"""

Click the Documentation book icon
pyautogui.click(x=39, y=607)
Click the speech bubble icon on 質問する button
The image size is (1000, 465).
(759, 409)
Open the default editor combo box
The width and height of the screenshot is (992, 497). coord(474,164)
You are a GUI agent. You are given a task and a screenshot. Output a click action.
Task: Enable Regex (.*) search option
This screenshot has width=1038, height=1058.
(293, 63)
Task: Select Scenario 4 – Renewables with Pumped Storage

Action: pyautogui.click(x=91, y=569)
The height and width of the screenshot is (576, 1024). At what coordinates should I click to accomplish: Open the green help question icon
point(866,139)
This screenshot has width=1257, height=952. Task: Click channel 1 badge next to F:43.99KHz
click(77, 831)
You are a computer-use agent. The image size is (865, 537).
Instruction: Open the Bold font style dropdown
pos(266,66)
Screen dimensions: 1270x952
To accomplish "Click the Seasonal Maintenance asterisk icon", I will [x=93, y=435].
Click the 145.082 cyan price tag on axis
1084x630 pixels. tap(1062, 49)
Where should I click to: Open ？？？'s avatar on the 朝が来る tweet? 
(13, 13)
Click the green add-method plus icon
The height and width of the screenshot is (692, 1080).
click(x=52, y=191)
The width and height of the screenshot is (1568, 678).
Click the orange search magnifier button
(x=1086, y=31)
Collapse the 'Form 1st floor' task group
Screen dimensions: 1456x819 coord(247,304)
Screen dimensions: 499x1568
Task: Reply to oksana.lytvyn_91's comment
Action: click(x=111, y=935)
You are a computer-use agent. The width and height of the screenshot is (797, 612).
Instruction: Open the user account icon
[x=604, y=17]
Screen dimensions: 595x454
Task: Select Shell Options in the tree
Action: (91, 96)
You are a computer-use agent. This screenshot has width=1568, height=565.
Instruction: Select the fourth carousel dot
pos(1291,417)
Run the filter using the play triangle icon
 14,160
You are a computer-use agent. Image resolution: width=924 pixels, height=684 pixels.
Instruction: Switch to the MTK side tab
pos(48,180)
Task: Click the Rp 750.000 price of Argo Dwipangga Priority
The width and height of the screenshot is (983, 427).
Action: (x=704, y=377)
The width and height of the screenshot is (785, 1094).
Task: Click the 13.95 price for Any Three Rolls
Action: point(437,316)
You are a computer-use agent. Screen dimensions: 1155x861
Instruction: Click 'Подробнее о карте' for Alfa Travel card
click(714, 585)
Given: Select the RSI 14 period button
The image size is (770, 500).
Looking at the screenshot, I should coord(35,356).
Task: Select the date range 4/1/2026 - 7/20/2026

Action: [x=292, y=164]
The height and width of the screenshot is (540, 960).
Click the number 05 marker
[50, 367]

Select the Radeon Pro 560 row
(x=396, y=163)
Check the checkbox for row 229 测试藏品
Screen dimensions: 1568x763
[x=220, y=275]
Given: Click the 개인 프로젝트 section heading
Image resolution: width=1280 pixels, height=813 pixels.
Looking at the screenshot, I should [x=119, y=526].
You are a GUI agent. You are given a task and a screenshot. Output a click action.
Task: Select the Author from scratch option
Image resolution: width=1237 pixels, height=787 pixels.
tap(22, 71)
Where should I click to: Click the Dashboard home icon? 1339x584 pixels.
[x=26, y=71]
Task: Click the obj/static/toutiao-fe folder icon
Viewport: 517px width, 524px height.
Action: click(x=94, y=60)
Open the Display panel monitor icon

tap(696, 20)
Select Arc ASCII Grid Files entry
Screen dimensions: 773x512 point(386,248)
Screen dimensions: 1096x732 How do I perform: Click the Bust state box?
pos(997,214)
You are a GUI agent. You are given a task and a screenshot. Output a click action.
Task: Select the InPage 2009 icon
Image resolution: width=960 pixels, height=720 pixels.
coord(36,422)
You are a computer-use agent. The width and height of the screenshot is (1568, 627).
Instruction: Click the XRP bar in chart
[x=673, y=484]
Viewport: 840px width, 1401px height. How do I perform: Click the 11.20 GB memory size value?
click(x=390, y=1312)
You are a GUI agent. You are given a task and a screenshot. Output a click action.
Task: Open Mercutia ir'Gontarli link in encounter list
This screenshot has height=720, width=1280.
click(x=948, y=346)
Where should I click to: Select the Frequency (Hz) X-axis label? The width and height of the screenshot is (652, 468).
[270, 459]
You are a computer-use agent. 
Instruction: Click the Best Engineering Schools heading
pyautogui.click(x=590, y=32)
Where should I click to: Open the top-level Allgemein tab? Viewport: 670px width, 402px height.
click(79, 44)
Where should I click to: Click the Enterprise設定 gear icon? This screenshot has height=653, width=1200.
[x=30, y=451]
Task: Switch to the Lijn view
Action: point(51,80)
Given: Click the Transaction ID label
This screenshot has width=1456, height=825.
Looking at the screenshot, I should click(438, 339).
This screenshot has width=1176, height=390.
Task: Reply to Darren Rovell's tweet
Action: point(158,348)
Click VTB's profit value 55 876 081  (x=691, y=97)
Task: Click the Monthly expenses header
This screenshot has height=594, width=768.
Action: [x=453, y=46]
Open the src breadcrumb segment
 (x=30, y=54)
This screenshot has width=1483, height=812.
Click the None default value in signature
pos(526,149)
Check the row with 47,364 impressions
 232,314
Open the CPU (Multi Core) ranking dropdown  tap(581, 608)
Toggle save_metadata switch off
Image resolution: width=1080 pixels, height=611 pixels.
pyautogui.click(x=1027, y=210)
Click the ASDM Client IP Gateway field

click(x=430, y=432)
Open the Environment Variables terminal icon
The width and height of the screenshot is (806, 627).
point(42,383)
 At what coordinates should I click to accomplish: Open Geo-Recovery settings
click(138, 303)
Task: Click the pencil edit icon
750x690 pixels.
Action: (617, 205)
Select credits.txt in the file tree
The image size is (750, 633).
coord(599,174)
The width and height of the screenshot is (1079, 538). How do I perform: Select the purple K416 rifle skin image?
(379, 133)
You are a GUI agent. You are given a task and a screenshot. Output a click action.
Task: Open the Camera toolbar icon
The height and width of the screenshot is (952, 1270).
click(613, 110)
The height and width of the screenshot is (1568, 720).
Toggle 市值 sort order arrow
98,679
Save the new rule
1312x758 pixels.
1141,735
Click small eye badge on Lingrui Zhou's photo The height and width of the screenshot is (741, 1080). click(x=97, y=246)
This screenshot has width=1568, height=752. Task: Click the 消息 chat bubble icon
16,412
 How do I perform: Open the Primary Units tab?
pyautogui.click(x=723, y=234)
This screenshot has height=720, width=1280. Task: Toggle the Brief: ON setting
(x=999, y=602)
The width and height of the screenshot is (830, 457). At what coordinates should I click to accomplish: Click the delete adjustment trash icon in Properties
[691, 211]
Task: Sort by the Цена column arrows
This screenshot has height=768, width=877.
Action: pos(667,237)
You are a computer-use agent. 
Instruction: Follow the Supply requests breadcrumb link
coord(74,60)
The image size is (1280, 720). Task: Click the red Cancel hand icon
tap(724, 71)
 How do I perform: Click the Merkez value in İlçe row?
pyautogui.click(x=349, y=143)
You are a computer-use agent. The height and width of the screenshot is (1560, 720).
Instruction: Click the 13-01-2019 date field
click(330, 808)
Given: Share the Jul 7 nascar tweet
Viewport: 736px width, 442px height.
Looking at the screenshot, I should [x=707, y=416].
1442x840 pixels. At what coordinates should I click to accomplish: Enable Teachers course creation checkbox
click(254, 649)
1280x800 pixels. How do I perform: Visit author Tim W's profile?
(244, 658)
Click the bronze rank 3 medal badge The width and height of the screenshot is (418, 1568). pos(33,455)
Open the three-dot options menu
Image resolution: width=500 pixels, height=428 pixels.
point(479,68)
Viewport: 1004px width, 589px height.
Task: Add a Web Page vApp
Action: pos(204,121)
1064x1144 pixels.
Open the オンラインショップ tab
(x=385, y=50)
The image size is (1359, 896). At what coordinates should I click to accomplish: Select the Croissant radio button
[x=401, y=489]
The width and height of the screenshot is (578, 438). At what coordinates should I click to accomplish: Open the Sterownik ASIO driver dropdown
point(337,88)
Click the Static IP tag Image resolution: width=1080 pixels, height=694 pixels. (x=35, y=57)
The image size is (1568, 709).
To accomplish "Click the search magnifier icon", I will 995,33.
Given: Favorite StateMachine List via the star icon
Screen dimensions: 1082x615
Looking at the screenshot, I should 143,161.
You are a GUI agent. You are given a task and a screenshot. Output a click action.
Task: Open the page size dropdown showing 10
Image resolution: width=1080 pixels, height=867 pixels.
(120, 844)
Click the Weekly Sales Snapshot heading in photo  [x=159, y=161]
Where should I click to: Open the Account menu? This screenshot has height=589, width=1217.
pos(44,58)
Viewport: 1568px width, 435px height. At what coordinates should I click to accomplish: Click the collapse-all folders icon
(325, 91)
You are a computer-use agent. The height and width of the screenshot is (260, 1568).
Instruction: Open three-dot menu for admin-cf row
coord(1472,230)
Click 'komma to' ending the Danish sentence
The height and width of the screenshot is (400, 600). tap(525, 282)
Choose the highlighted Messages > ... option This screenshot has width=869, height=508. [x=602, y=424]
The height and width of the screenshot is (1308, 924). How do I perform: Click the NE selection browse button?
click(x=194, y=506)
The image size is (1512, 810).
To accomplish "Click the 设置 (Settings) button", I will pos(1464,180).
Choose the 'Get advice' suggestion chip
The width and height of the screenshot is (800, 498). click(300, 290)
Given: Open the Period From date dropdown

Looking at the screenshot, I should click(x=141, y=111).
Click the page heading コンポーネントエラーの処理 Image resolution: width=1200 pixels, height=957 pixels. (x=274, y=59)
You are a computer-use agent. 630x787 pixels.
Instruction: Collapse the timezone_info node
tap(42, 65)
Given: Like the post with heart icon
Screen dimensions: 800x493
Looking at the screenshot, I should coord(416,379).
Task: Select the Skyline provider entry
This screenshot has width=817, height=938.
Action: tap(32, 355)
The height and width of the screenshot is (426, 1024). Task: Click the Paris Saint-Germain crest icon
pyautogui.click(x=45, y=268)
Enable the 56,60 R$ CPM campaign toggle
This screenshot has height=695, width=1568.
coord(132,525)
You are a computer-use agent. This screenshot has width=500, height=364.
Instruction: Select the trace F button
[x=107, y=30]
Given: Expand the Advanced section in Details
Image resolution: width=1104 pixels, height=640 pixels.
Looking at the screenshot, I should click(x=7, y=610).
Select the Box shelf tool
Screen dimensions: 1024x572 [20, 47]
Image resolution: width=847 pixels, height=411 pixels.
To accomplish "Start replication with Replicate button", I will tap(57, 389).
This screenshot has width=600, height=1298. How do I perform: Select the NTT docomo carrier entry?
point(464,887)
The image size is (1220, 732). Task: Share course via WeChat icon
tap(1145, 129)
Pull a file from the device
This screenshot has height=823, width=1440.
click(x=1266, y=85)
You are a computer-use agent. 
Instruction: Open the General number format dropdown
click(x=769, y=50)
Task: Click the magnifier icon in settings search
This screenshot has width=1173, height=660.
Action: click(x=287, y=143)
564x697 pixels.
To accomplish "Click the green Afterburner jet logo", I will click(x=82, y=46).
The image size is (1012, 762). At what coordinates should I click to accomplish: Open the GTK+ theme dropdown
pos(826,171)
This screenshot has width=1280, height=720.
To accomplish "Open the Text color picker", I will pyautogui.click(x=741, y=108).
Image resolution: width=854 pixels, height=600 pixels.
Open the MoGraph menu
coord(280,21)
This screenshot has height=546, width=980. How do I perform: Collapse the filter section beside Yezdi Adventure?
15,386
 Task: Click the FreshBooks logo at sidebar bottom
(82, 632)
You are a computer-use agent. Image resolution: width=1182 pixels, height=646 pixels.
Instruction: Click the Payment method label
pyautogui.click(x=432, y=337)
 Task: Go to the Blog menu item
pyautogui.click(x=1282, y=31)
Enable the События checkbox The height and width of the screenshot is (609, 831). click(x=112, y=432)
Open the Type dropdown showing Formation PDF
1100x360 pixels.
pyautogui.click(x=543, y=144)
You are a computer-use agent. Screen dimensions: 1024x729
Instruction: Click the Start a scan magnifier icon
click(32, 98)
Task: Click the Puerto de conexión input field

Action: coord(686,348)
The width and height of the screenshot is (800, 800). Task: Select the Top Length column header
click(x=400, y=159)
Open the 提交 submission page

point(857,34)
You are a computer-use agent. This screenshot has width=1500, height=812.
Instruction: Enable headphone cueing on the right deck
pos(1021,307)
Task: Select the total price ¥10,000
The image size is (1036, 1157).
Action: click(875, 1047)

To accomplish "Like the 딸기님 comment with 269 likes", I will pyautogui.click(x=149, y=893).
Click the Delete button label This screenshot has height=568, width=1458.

"""

WHAT IS BEING ASKED. The reply is a bare number: how many lines above include "Like".

WRITTEN ANSWER. 2